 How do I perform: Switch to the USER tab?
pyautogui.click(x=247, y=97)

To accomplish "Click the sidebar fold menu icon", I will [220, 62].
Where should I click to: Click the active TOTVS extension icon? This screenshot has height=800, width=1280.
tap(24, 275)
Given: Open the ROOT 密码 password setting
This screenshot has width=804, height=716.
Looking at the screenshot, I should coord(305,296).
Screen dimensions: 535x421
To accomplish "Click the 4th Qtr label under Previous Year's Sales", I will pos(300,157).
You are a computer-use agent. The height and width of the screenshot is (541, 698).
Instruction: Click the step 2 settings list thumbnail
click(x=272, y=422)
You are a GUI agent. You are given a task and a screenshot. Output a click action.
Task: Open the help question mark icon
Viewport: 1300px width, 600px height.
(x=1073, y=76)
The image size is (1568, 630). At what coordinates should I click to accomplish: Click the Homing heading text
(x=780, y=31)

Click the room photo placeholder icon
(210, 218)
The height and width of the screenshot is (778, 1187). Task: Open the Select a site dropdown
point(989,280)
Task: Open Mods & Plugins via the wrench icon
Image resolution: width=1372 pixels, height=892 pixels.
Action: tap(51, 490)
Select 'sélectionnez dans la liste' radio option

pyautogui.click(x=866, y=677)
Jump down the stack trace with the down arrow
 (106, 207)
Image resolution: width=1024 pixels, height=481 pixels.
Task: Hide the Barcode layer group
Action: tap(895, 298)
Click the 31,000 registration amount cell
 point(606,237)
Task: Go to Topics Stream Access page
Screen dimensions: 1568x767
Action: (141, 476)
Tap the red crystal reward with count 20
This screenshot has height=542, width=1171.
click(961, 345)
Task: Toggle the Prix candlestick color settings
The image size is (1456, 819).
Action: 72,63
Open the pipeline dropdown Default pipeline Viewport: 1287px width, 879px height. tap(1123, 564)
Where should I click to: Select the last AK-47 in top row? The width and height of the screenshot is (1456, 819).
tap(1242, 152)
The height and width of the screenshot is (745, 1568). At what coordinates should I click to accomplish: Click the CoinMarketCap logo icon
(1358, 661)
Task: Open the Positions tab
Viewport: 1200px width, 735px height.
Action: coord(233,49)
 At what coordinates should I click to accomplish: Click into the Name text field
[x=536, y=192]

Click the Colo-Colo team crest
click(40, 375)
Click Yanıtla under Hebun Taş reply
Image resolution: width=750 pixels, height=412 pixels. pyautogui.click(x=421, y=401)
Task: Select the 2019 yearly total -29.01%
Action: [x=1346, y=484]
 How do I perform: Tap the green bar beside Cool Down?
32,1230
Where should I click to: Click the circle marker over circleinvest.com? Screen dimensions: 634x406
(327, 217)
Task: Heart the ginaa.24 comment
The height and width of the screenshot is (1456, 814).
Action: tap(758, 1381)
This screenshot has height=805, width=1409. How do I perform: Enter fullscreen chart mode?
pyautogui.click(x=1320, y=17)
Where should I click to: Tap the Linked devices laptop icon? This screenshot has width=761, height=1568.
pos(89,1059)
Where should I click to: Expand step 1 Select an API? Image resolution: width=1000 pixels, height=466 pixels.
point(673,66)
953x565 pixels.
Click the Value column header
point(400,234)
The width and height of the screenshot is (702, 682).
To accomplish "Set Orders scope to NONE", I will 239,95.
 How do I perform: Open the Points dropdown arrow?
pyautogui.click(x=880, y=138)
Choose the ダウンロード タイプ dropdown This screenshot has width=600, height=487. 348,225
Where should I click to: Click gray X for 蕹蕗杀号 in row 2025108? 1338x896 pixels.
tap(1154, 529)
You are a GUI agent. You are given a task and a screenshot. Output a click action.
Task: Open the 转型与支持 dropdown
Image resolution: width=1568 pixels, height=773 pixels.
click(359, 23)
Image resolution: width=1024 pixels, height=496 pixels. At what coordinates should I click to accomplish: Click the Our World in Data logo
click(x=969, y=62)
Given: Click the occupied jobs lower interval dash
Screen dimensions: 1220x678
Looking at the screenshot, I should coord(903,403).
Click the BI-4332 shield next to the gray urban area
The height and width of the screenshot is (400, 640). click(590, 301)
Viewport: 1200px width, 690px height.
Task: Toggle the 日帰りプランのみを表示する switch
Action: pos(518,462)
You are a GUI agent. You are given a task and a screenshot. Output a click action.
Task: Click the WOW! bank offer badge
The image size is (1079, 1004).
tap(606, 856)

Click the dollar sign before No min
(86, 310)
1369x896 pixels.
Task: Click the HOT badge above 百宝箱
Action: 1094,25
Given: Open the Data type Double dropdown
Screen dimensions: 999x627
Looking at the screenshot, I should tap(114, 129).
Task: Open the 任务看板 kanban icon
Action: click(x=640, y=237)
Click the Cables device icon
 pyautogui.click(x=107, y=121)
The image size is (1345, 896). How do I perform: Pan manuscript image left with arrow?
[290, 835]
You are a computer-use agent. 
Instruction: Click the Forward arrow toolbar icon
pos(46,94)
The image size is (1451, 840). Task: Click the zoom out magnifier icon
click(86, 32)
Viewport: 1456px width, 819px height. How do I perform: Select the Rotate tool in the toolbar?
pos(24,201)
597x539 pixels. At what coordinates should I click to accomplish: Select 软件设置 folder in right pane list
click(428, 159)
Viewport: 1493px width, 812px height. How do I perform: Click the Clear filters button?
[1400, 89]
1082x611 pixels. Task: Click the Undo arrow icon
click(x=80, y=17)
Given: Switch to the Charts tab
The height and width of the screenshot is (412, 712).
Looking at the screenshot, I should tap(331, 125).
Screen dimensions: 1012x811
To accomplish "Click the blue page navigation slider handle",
::::::
## Requirements
Show each line from the entries above that contains the string "Data". Case counts.

## Exercise answer
Image resolution: width=1024 pixels, height=496 pixels. At what coordinates should I click to accomplish: Click the Our World in Data logo
Given: Open the Data type Double dropdown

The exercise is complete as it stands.